UM started life as an all-girls’ college with strict rules about leaving campus or fraternizing with town boys. Entertainment was not at the top of the administration’s to-do list in those days, with most students headed for a few years as a classroom teacher and then marriage and family. It was all pretty predictable and, possibly, a shade boring.
Thus, the inventive young women launched a contest between classes that has grown to the choosing of sides (Purple and Gold), the wearing of colors, the shouting of slogans and three nights of competitive performances each February.
On Saturday night an observer was safe in saying that some choose a side at an early age, such as the gurgling baby clad in a purple onesie on the left side of Palmer Auditorium, totally at home among loyal Purples who wore glittering purple jackets, purple sport coats, dashing purple bow ties, purple gingham dress shirts, purple hats and vests . . .
A girl of perhaps 7 or 8 stood among the cheering Golds on the right side of the hall, her black frock dusted liberally with sparkling golden flecks. She sang along with the “side” songs among men in gold neckties and gold sport coats, women in gold sequins and gold scarves.
“An Evening to Remember” featured a cast, chorus and orchestra with some 50 Purples and Golds working together to present nearly 30 songs. Among those on stage and in the audience were many faces familiar to Shelby Countians.

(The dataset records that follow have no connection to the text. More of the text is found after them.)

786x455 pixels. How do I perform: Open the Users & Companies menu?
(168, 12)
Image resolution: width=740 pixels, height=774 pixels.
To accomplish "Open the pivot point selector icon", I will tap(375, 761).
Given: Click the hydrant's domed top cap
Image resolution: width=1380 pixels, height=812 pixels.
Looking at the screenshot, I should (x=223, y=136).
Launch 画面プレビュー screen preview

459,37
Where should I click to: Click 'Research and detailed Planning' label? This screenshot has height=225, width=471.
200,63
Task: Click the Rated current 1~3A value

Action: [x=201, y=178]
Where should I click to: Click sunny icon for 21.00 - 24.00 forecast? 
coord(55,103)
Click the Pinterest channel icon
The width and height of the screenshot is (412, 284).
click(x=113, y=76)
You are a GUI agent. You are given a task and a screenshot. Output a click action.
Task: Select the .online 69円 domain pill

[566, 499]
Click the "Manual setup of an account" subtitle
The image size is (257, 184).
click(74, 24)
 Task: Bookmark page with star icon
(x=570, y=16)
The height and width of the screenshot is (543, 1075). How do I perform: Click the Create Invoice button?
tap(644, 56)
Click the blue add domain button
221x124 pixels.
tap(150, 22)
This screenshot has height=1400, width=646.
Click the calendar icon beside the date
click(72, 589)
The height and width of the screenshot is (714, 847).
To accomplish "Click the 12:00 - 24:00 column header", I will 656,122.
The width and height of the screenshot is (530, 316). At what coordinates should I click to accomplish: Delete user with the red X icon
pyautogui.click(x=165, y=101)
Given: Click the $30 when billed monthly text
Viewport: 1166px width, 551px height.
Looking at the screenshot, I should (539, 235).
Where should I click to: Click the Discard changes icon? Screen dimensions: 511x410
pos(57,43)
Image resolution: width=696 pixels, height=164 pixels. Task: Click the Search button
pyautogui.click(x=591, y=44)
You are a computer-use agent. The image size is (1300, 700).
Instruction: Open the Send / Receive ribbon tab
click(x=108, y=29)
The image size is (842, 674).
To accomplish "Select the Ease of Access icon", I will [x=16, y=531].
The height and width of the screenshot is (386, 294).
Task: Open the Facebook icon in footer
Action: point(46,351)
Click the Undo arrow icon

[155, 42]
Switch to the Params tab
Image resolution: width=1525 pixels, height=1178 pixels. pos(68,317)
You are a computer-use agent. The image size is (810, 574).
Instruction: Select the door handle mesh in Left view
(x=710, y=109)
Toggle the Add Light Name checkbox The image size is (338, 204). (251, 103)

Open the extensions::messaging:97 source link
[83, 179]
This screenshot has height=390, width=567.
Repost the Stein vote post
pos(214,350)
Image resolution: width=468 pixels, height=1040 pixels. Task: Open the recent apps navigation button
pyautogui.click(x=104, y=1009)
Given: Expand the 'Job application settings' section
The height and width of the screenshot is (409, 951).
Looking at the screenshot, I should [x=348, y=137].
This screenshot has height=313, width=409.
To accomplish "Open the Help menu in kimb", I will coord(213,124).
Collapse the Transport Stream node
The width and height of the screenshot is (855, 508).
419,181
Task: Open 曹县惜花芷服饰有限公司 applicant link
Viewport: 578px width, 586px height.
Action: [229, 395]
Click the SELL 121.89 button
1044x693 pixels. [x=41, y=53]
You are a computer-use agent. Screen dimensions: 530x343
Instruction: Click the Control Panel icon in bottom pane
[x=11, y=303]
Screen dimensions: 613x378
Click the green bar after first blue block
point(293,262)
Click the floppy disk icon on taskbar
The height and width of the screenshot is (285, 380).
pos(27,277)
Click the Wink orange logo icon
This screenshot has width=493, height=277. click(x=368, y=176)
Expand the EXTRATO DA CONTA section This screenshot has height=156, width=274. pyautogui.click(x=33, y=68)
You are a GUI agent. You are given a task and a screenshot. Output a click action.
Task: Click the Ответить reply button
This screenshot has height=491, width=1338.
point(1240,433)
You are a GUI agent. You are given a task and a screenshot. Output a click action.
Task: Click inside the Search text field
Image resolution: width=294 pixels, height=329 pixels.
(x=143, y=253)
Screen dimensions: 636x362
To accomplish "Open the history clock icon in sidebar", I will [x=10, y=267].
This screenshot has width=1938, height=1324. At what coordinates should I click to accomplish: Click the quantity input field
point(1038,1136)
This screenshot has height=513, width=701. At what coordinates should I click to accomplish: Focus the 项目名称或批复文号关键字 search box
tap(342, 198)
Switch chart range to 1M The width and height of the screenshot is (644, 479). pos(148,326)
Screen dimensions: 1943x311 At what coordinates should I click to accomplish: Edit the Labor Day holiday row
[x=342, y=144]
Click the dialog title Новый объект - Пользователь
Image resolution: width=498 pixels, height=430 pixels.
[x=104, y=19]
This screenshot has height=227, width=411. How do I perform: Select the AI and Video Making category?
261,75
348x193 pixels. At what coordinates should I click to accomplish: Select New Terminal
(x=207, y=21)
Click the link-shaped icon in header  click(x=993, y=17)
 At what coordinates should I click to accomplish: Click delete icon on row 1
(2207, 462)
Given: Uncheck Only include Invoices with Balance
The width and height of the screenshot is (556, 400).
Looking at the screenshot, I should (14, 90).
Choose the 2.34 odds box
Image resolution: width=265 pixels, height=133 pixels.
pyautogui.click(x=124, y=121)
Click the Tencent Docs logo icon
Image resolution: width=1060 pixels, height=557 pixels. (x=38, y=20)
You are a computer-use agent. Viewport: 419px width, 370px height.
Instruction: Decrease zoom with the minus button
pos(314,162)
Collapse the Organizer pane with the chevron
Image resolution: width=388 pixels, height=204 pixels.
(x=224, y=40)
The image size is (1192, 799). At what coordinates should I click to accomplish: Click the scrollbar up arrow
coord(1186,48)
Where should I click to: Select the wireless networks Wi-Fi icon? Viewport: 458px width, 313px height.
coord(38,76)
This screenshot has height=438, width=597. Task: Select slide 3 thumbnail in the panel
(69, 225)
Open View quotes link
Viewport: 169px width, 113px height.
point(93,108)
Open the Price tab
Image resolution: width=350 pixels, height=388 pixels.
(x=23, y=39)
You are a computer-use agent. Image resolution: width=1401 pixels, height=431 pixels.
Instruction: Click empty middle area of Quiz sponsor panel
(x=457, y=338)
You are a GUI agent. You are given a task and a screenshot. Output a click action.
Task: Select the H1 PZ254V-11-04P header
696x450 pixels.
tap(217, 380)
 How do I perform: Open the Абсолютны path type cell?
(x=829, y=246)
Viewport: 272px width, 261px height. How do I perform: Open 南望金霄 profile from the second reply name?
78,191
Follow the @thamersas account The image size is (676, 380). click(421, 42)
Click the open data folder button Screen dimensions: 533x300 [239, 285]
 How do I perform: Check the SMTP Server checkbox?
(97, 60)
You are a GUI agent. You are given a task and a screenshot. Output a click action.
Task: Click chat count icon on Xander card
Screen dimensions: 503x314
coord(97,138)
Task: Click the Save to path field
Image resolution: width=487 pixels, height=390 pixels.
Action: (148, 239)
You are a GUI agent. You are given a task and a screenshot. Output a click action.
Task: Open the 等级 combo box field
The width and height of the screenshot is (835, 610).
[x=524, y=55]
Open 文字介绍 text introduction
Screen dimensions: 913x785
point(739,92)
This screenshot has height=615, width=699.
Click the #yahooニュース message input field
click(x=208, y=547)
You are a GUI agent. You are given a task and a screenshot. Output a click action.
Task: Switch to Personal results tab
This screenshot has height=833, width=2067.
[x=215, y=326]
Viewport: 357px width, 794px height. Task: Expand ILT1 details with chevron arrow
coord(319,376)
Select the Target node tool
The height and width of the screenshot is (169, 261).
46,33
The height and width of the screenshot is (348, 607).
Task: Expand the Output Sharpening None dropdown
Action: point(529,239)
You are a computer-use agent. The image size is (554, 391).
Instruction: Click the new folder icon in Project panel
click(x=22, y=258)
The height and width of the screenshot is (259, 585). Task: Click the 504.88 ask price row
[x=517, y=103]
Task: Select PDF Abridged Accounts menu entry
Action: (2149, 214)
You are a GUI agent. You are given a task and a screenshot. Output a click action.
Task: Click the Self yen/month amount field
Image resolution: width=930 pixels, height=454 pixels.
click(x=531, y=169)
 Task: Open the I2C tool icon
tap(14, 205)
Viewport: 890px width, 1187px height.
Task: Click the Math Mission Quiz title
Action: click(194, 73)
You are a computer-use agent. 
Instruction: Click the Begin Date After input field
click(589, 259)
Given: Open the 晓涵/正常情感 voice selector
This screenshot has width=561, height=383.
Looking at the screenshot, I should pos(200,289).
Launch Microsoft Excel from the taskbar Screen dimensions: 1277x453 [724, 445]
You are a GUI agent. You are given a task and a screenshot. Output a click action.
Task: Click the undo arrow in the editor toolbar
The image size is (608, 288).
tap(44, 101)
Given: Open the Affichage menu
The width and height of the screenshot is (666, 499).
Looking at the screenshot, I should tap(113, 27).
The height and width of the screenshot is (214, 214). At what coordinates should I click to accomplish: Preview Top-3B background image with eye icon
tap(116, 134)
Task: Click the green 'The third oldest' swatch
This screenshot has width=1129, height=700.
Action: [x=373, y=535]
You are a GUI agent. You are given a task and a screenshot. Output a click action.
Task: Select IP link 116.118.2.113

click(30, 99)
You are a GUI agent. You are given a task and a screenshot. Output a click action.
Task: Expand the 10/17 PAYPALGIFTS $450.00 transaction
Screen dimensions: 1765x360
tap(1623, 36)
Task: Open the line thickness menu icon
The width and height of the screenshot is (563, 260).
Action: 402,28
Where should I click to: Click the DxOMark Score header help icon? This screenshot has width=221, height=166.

While Mary Reid Howard, 1991 female Gold Leader, sang and danced on stage as a cast member of the retrospective, friends in the audience recalled that ’91 College Night when, after the final evening’s performances, Joe Howard, the male Gold Leader, dropped to one knee and asked Mary to marry him.
On Saturday night, their son Ryan, sang in the chorus. He is the male Gold Leader for 2019. The Howards live in Montevallo.
In the audience were Jim and Vicky Davis of Riverchase. He retired as the financial director of Shelby County Schools and was the male Purple leader of 1963; and he wrote the Purple show’s script the previous year.
Familiar faces were everywhere. The Montevallo High School band director, Lyndsey Underwood, played trumpet in the pit orchestra, while her husband, B.J., sang and danced on the stage.
The centennial was part of UM events surrounding its 122nd Founders’ Day.